Answer these from the article on the IMF's outlook for Turkey's economy:
(a) What growth rate do IMF staff expect for Turkey in 2021?
(b) What share of GDP did Turkey's direct fiscal measures make up in 2020?
(c) To what level is Turkey's current account deficit expected to fall?

→ Extract to read
════════════════════
Turkey’s economy will grow by about 6 percent in 2021, before settling back to a growth rate of about 3.5 percent annually from 2022, International Monetary Fund staff said on Monday, but they urged Ankara to deploy additional targeted stimulus to address COVID-19 pandemic needs, Reuters reported.
The 6 percent GDP growth projection in the preliminary findings of the IMF’s annual review of Turkey’s economy compare with a previous 2021 growth projection of 5 percent for Turkey issued in October as part of the IMF’s last World Economic Outlook.
The IMF plans on Tuesday to issue new projections for the WEO, which had previously estimated that Turkey’s economy would shrink 5.0 percent in 2020.
The IMF said the more optimistic forecast is due to the rollout of a vaccine, recovery of trading partner growth and carry-over of positive momentum at the end of 2020.
Turkey implemented direct fiscal measures of just 2.5 percent of GDP in 2020 but more “targeted and temporary” fiscal support was needed, the IMF said.
“Turkey has some fiscal space to expand support in 2021, possibly in the order of 1 percent of GDP. Additional social transfers to vulnerable households and informal workers would help support those most affected by the pandemic,” the IMF staff said.
The IMF staff projected that Turkey’s inflation would fall modestly by the end of 2021, but would remain well above target. Turkey’s current account deficit is expected to fall to 3.5 percent of GDP, in large part, reflecting lower gold imports and a modest recovery of tourism.
But the IMF staff report warned that low foreign exchange reserves, coupled with high external financing needs and high domestic foreign exchange deposits, leave Turkey vulnerable to shocks and changes in sentiment.
════════════════════
→ Data for review
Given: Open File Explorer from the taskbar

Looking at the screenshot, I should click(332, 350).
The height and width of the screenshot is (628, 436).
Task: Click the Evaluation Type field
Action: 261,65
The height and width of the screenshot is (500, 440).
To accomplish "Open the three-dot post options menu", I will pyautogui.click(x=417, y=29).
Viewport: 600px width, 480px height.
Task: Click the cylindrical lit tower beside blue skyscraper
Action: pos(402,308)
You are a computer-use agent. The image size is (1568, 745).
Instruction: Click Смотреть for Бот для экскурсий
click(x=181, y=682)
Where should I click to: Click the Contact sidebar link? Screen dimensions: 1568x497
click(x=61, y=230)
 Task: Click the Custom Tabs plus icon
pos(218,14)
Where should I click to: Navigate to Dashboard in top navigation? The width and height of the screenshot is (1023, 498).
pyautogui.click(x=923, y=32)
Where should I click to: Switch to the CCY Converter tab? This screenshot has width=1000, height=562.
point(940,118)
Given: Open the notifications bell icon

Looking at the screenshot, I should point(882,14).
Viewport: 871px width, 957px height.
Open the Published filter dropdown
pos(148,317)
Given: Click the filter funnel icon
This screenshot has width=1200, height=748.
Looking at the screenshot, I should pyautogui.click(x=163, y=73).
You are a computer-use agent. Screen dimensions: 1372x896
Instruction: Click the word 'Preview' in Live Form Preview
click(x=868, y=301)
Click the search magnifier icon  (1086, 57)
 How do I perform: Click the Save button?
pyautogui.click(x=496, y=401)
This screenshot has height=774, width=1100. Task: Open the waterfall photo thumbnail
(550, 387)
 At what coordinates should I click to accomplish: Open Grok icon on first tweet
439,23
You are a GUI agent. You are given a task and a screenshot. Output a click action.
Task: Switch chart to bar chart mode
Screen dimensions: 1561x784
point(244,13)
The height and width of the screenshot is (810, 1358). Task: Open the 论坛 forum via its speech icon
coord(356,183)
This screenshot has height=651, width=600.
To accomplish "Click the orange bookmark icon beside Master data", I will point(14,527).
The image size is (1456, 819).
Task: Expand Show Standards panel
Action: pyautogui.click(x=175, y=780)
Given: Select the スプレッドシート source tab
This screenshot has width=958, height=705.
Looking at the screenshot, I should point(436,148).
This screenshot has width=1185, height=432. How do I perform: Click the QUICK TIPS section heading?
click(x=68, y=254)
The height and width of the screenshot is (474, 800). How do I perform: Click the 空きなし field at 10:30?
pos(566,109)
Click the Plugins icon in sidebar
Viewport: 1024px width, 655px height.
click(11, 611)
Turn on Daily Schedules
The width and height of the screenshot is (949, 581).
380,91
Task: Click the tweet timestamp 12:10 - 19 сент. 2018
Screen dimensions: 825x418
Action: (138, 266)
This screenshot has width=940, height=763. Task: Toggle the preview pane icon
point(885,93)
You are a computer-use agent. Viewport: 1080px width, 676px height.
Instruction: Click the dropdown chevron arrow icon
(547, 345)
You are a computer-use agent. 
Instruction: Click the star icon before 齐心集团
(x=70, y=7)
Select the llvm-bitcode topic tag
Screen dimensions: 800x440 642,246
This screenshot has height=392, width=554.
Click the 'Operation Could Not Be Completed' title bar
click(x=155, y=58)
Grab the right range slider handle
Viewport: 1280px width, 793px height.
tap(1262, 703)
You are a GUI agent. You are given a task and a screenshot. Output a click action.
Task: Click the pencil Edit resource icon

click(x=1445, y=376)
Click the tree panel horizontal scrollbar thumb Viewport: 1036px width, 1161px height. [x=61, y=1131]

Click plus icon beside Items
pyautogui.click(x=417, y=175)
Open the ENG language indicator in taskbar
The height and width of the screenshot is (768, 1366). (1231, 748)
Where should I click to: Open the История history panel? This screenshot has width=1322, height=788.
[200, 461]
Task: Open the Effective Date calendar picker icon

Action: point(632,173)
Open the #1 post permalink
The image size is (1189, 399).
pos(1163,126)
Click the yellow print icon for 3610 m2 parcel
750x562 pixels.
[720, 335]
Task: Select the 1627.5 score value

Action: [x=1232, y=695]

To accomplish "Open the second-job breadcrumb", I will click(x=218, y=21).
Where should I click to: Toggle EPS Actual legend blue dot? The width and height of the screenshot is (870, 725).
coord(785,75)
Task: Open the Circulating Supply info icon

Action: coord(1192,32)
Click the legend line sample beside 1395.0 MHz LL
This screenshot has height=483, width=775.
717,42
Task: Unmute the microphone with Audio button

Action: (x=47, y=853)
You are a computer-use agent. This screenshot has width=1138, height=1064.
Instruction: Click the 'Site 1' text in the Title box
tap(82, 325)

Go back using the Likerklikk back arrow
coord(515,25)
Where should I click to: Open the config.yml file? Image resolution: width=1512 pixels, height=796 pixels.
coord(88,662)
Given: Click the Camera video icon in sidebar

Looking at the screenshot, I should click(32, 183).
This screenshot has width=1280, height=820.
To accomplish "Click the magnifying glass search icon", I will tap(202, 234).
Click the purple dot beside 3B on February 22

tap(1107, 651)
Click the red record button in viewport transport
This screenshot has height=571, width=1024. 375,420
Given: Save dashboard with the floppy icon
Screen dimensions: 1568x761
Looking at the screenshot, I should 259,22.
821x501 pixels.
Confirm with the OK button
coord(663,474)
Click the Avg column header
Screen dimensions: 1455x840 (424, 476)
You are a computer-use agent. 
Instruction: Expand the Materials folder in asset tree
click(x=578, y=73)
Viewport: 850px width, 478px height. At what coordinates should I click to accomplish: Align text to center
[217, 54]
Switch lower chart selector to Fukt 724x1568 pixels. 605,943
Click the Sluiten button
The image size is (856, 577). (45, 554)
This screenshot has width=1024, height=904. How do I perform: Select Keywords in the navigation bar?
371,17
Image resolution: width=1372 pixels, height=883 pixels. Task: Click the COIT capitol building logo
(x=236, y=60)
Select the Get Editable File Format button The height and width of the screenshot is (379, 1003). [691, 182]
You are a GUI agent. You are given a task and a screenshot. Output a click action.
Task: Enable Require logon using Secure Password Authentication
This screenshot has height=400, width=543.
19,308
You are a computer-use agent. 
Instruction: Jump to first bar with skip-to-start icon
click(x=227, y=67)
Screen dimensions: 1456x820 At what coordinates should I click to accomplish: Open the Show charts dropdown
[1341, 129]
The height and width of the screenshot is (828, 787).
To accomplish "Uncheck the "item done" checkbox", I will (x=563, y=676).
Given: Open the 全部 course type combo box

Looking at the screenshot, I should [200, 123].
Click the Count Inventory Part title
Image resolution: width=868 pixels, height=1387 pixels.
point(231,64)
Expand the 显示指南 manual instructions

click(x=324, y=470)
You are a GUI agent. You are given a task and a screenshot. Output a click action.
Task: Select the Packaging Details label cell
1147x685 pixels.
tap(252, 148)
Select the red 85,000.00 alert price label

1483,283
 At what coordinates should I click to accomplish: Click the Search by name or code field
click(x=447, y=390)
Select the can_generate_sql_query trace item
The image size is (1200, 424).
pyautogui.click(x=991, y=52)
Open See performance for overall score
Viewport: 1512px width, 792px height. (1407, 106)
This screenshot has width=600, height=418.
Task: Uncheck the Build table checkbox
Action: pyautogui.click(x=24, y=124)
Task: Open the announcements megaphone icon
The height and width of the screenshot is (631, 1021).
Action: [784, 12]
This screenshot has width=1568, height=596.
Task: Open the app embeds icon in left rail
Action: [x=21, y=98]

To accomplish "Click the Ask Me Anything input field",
════════════════════
→ Answer to the problem
(a) About 6 percent.
(b) 2.5 percent of GDP.
(c) 3.5 percent of GDP.